Exploring the Architecture of Object-Based Storage: A Comprehensive Guide to Understanding the Fundamentals

Overview

It is fascinating to observe how computing and storage have been separated in recent years to support massive scale at both levels. In terms of storage, the industry has relied on file and block-based storage for a long time. However, managing metadata such as inode or other attributes, or journal information, can be a burden for the compute node that manages the file system.

To alleviate this burden, a new way of storing files on disk has emerged rapidly in recent years: object-based storage. By using an “object ID,” specific files can be tracked, retrieved, and deleted. Essentially, some metadata has been reduced and is maintained by a separate compute node called a “metadata server.”

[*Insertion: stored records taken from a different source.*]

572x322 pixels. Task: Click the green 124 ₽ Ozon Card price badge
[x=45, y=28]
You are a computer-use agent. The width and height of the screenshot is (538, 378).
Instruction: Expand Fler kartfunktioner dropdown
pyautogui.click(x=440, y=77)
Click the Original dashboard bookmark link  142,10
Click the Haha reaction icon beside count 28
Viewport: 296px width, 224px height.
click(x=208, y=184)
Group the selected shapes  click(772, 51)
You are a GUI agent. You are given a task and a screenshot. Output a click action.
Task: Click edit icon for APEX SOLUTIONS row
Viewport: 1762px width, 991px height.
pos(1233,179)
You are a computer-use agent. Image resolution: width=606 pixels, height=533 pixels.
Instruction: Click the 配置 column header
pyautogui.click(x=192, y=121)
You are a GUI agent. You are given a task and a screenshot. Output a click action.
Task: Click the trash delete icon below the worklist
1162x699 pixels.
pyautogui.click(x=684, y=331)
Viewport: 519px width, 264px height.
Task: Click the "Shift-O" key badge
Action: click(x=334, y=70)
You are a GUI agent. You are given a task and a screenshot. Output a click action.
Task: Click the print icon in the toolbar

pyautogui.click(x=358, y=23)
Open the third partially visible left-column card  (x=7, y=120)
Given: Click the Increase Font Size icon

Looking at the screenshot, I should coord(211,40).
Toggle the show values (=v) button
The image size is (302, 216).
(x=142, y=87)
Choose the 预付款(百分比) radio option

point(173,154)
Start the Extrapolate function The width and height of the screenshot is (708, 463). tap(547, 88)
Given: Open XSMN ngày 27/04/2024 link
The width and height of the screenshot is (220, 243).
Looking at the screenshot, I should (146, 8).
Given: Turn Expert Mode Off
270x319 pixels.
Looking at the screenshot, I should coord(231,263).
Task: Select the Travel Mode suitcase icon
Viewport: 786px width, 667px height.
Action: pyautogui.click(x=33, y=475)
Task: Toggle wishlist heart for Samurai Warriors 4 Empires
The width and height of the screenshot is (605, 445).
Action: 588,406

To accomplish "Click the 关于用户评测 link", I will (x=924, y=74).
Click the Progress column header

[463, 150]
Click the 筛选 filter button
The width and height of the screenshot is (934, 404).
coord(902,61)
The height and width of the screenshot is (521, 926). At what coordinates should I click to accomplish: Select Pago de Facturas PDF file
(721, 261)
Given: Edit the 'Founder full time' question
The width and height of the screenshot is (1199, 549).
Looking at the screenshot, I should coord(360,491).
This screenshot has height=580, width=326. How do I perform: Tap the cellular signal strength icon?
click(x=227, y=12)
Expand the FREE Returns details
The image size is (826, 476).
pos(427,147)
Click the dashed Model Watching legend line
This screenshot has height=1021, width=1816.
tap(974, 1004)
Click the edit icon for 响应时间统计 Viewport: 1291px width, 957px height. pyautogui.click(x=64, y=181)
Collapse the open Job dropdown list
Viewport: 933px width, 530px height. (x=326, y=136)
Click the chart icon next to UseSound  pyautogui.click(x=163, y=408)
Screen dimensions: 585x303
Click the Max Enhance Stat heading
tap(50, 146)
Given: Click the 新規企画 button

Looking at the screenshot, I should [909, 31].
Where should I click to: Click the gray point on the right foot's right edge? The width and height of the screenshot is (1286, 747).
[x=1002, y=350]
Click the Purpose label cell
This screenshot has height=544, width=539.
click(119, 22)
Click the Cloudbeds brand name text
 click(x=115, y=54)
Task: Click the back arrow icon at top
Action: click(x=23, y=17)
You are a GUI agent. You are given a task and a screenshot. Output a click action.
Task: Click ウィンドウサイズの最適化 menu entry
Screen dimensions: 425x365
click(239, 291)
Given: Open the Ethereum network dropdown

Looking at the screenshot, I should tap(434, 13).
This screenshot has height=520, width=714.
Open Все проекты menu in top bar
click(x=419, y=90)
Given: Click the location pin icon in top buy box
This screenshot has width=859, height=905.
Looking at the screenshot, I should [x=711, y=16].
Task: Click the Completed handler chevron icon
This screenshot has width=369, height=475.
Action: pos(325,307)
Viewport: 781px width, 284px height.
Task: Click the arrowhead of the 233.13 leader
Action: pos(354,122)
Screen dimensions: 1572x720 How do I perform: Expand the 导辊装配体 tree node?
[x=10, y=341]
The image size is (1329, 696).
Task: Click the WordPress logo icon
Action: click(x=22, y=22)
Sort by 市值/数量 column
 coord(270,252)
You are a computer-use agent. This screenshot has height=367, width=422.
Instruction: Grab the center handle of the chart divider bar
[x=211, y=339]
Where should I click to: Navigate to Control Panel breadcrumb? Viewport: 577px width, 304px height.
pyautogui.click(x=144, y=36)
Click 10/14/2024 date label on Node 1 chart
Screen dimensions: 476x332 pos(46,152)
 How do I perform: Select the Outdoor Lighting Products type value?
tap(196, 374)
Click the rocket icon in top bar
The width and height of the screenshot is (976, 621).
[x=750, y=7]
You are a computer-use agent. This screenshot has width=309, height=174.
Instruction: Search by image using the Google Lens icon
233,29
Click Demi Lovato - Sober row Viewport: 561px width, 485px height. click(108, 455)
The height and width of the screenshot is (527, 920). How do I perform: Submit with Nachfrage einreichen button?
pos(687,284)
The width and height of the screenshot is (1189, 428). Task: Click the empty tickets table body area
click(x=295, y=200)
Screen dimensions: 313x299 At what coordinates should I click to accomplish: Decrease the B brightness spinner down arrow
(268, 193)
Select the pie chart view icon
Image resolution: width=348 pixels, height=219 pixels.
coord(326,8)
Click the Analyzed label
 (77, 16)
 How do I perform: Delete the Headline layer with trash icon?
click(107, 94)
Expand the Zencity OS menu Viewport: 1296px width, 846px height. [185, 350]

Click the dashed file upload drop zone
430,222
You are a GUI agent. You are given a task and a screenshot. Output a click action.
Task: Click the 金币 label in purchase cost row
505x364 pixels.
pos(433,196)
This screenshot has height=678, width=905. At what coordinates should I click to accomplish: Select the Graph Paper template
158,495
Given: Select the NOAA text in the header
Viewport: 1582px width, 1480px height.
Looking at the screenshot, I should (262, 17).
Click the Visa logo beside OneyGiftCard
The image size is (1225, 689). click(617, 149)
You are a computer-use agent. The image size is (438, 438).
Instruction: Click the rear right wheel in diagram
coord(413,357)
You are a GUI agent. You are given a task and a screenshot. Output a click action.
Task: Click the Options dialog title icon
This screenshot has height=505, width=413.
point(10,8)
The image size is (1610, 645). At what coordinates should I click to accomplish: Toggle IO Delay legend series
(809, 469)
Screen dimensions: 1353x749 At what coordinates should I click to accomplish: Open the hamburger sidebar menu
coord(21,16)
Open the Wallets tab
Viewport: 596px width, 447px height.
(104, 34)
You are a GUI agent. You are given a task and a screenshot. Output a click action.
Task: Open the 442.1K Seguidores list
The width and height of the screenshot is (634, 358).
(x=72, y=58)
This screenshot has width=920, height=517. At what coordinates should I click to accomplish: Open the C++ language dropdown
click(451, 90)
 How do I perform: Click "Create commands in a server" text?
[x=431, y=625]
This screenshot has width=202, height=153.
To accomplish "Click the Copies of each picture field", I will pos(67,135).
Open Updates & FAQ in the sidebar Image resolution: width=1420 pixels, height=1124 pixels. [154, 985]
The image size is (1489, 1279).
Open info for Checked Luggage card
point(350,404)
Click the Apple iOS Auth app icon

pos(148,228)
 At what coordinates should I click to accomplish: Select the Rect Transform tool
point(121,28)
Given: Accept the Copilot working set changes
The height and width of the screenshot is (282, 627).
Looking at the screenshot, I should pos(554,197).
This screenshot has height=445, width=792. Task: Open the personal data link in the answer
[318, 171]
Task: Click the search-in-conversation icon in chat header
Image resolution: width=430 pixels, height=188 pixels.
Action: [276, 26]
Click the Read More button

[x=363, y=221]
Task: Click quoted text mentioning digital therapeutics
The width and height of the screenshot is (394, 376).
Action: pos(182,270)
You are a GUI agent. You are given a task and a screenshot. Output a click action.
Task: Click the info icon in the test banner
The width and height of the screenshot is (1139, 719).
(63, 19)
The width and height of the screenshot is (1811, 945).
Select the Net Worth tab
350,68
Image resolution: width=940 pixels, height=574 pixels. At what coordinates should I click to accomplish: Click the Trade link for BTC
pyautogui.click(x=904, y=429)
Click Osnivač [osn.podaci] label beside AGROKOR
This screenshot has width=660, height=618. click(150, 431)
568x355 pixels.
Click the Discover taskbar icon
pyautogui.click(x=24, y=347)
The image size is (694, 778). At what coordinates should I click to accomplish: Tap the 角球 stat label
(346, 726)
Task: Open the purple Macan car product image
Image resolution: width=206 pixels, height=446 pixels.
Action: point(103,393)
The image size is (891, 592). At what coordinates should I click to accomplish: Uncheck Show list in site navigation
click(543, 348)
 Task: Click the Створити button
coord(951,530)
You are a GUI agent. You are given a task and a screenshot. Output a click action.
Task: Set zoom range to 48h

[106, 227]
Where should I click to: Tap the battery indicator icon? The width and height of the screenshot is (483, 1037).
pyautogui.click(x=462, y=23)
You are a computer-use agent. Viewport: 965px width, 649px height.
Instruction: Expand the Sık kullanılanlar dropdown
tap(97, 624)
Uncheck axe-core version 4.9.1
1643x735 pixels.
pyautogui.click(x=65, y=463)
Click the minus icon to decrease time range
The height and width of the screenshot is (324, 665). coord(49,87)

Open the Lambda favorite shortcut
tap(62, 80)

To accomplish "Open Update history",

Features of Object Based Storage

Let me put the features it has:

• Scalable performance via an offloaded data path
• Robust & shared access by many clients
• Intelligent space management in the storage layer
• Data-aware pre-fetching and caching
• Strong fine-grained end-to-end security i.e. TLS, encryption, ACL, IAM role based access etc.

Two Major Benefits

1. The Object Storage Architecture provides a method for allowing compute nodes to access storage devices directly(but in distributed network) and in parallel(through multipath) providing very high performance.

Example: Uploading file to s3 bucket in multipart mode or retrieving data similarly using object ID(i.e. whole path from bucket to file name). Worth to mention that a sample object ID looks like below in aws cloud: “s3://mybucket/examplefolder/testfile.csv”

2. It distributes the system metadata allowing shared file access without a central bottleneck.

Metadata server is scalable enough, thus client requests don’t hit to a single server every time. It also slices data file and replicates to multiple disks.

How data is accessed in Parallel

• This architecture defines a new & more intelligent disk interface called the Object based Storage Device (OSD). The OSD is a network-attached device containing the storage media, disk or tape, and sufficient intelligence to manage the data that is locally stored.
• The compute nodes communicate directly to the OSD to store and retrieve data(bypassing the metadata server). Since the OSD has intelligence built in there is no need for a file server to intermediate the transaction. Also file system stripes the data across a number of OSDs, the aggregate I/O rates and data throughput rates scale linearly.

As an example, a single OSD attached to Gigabit Ethernet may be capable of delivering 400 Mbps of data to the network and 1000 storage I/O operations, but if the data is striped across 10 OSDs and accessed in parallel, the aggregate data rates achieve 4,000 Mbps and 10,000 I/O operations.

What happens behind the scene at Distributed Metadata

In traditional storage system has a single monolithic metadata server that serves two primary functions.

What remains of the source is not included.